Und gerade in solchen Momenten frage ich mich:

Werde ich weiterhin von Schutzengeln begleitet?
Von guten Mächten, die mich tragen?

Oder ist das alles nur eine fragile Illusion, die jederzeit reißen kann?

Mein Körper antwortet schneller als mein Kopf. Madame Fatigue packt das große Besteck aus: Müdigkeit, Erschöpfung, Kopfschmerzen, Schwindel. Als würde mein System sagen: „Das ist zu viel. Zu nah. Zu vertraut.“

Und natürlich könnte ich es mir leichter machen. Ich müsste ja „nur“ mein Ehrenamt niederlegen. Die Krebsaccounts aus meinem Feed werfen. Mich aus der Krebsbubble verabschieden. Abstand schaffen. Türen schließen.

Aber will ich das?

Ich glaube nicht.

Denn ich sehe es als meine Aufgabe, Mut zu machen. Aufzuklären. Geschichten zu erzählen, die sonst im Stillen verhallen würden. Menschen zu begleiten, die gerade durch ihre dunkelsten Stunden gehen. Ihnen eine Stimme zu geben, wenn sie selbst keine Kraft mehr haben.

Und wenn das Opfer dafür meine Fatigue ist – dann bringe ich es. Nicht leichtfertig. Nicht heroisch. Sondern bewusst.

Weil es eben nicht „nur“ Brustkrebs ist. Weil es eben nicht wieder „alles gut“ ist, sobald die Therapie endet. Weil die Nachsorgejahre nicht einfach ein Bonuslevel sind, sondern ein eigenes Terrain – voller Fragen, Trigger, Schatten und gleichzeitig voller neuer Klarheit.

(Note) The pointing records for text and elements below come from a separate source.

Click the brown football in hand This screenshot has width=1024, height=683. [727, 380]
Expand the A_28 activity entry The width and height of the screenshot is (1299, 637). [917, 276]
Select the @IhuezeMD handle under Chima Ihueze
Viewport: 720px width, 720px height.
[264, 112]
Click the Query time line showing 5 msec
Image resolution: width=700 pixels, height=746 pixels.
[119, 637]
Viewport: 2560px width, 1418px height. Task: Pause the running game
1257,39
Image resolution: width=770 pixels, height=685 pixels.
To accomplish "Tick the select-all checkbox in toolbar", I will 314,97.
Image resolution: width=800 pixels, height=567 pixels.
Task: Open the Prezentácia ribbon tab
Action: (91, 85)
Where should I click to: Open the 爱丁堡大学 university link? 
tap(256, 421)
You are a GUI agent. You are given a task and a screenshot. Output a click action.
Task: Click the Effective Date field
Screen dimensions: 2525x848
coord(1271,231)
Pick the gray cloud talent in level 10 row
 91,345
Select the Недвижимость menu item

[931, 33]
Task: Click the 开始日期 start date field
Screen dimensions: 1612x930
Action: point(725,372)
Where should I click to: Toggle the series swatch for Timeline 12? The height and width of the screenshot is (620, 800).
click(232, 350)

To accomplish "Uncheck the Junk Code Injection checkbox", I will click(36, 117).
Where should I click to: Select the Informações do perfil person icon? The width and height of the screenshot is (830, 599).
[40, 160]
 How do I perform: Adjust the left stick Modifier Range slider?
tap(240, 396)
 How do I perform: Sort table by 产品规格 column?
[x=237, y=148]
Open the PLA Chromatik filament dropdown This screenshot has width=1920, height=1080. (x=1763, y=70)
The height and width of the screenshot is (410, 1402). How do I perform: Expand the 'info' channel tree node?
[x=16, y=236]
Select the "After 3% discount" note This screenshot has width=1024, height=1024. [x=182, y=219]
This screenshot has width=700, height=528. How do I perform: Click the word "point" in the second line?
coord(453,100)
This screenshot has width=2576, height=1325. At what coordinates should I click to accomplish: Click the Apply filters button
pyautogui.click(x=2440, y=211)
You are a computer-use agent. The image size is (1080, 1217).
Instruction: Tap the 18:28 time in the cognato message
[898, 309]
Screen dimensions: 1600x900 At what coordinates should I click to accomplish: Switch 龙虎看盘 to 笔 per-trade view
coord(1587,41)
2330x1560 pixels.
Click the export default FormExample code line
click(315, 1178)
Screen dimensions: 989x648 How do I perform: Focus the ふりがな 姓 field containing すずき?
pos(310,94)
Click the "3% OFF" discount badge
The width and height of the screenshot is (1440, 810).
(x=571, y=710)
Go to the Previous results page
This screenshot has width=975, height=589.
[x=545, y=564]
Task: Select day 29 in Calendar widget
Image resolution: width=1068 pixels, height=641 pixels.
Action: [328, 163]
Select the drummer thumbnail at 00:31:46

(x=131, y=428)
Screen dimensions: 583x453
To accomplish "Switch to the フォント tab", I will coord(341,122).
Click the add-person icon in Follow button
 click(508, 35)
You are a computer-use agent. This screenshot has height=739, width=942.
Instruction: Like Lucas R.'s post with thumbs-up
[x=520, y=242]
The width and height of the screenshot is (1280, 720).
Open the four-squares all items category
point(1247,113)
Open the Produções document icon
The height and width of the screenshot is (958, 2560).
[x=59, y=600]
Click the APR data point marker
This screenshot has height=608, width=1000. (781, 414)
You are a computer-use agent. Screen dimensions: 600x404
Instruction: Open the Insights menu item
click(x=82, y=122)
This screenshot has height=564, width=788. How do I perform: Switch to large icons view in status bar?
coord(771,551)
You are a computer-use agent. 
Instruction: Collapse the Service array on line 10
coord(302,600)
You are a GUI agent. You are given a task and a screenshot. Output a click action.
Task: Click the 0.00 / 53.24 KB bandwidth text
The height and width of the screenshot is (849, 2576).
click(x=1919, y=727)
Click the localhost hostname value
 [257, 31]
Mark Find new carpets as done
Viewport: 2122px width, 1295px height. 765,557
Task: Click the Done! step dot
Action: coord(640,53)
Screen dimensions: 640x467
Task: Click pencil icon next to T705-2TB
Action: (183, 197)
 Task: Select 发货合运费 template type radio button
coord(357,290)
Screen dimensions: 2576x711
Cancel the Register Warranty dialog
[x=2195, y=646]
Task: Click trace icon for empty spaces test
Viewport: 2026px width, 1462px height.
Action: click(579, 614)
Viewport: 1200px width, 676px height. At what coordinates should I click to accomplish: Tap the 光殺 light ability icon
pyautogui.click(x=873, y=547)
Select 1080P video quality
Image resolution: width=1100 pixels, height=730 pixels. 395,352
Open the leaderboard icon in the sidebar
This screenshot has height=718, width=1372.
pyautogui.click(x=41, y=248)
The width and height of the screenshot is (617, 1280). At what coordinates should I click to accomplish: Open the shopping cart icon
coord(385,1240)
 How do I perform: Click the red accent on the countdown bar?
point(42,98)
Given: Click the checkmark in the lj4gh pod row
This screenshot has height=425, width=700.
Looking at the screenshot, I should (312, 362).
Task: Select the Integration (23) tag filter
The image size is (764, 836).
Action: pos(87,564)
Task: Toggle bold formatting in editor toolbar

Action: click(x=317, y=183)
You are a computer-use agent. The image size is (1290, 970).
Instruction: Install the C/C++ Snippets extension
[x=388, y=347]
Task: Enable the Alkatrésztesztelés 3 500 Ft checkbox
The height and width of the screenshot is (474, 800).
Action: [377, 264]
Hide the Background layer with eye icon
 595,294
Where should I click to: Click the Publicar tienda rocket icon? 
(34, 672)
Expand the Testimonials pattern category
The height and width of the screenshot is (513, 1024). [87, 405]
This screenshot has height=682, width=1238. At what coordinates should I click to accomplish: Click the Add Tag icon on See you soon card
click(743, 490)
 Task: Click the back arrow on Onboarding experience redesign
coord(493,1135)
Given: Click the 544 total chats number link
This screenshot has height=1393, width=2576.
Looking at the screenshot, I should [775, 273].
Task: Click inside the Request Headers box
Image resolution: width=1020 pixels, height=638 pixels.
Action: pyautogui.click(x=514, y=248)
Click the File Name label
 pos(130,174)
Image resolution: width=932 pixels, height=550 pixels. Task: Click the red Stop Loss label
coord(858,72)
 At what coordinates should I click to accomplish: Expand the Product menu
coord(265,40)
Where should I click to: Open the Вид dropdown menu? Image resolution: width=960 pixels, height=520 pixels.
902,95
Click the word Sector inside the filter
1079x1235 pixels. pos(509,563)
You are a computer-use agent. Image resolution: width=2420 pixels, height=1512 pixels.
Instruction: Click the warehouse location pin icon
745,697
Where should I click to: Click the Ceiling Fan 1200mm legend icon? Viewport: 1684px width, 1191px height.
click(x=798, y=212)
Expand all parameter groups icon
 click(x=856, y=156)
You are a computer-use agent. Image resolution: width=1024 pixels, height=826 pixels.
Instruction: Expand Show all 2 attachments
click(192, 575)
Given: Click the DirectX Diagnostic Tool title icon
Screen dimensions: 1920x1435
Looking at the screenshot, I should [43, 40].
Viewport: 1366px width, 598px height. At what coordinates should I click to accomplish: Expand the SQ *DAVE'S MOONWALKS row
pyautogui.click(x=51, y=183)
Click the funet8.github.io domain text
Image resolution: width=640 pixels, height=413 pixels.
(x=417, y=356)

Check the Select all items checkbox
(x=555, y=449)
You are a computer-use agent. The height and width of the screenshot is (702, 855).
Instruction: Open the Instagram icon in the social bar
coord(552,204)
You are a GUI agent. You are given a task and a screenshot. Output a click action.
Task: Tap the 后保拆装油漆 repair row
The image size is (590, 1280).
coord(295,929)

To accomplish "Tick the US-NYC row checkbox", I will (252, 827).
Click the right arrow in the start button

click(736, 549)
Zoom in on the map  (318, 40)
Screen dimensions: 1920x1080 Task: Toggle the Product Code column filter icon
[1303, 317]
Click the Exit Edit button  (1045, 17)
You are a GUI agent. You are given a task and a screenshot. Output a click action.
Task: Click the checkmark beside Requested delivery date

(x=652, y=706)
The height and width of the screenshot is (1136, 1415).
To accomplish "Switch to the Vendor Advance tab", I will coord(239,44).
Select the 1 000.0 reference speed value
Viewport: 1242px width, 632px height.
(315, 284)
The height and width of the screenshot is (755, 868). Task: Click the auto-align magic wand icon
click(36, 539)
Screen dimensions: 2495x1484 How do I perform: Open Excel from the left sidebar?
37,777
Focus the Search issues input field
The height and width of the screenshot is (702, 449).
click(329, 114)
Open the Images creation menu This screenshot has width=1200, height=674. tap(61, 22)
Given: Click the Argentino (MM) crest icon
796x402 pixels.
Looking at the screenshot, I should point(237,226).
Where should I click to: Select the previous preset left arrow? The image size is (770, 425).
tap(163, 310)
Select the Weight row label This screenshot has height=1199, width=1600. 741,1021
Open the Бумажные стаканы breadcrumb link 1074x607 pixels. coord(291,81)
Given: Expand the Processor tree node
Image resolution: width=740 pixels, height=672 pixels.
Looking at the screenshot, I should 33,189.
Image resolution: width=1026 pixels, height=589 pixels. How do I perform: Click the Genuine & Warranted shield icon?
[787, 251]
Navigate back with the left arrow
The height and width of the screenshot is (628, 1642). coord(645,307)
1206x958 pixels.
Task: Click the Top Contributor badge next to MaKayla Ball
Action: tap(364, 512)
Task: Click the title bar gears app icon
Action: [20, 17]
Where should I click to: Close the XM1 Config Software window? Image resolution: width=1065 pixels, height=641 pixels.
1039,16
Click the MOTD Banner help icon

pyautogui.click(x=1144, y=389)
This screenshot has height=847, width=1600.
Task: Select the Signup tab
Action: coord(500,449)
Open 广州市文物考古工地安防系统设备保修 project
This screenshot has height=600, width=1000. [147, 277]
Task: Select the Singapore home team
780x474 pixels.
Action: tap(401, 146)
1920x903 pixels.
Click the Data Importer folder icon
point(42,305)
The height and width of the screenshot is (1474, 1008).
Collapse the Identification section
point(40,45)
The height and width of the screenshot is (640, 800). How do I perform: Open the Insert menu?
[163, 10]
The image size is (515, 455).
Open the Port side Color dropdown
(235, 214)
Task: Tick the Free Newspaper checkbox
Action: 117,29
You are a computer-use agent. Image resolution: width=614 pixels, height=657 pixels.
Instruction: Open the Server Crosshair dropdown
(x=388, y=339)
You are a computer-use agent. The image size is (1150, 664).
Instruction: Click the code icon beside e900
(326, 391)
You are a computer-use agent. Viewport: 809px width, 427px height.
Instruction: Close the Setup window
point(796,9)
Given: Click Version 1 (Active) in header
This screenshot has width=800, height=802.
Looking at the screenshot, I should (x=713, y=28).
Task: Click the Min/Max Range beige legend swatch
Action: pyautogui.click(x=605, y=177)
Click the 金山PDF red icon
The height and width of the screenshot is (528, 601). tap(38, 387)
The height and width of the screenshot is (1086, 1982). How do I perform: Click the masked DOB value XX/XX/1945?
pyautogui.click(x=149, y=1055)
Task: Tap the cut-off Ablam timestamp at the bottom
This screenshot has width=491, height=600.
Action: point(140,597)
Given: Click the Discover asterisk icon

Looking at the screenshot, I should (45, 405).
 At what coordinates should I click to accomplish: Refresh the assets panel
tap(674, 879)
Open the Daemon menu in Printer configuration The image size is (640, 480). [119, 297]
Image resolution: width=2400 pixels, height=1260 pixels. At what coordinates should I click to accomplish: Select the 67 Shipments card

Ich schreibe das nicht, um Mitleid zu bekommen. Sondern um sichtbar zu machen, was oft unsichtbar bleibt. Um zu sagen: Auch Jahre später kann die Angst noch leise mitgehen. Auch Jahre später kann der Körper reagieren, wenn das Leben uns an unsere Verletzlichkeit erinnert.

Aber ich schreibe es auch, weil ich weiß: In all dem liegt eine Form von Stärke. Eine, die nicht laut ist.
Eine, die nicht glänzt.

Eine, die sich zeigt, wenn wir trotz Müdigkeit weitergeben, was uns selbst einmal gefehlt hat.

Vielleicht ist das mein Weg. Vielleicht ist das meine Art, Sinn zu finden in all dem, was war.

Und vielleicht ist es genau das, was mich – trotz allem – weitergehen lässt.